The 2026 funding agreements, Part 2: Sorting out the medical student policy mess

Last year the Parliament passed legislation making Commonwealth supported places demand driven for Indigenous students enrolled in medical courses. It sounded good, we need more Indigenous doctors. But as I pointed out, the policy as legislated risked reducing non-Indigenous medical student enrolments without increasing Indigenous medical students enrolments.

The 2026 funding agreements reveal that the Department of Education has been quite inventive in finding a workaround to prevent this perverse outcome. The price, however, is yet more complexity in higher education policy.

The problem

A demand driven funding policy for Indigenous medical students assumes that fixed total funding holds Indigenous enrolments down. Student places are indeed unusually restricted in medicine. Medicine is the only ‘designated’ course, meaning that the government sets a specific number of student places. While designation does not prohibit over-enrolments (i.e. student contribution only places), medicine also has a completions cap.
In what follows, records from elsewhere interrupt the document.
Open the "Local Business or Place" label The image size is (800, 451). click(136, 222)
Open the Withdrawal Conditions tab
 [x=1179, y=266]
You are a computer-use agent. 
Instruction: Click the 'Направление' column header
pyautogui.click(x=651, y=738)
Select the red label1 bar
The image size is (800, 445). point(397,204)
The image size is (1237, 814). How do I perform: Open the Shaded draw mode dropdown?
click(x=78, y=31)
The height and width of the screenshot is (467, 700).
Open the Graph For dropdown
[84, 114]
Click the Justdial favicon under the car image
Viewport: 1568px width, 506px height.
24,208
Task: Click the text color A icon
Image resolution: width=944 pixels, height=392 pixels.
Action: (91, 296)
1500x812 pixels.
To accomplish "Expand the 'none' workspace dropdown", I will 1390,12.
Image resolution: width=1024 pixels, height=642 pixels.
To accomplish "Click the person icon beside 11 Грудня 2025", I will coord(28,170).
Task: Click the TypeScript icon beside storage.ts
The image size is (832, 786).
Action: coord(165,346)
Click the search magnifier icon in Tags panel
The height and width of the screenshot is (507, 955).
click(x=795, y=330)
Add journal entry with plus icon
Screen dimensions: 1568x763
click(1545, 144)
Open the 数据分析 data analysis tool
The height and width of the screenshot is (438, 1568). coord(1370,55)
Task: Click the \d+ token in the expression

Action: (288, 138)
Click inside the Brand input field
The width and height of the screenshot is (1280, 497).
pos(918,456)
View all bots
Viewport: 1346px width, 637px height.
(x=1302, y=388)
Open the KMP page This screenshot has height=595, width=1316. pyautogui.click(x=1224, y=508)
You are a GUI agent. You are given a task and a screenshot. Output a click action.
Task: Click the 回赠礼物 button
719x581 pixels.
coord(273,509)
A standard funding agreement clause specifies that a university must not change its medical enrolments in ways that will change annual completions from the capped level.

While medical student numbers are restricted it is not clear that this prevents increased Indigenous enrolments. As I argued in my original post, universities already try hard to recruit Indigenous medical students, with special entry schemes and quotas in some cases. On the available data (below) these schemes are delivering Indigenous enrolments, a source of pride for the medical deans association. 3% of domestic medical students are Indigenous, compared to 2.3% of the overall domestic student population.

The main obstacle to further enrolment increases is unlikely to be funding. It is finding potential students who are not being set up to fail.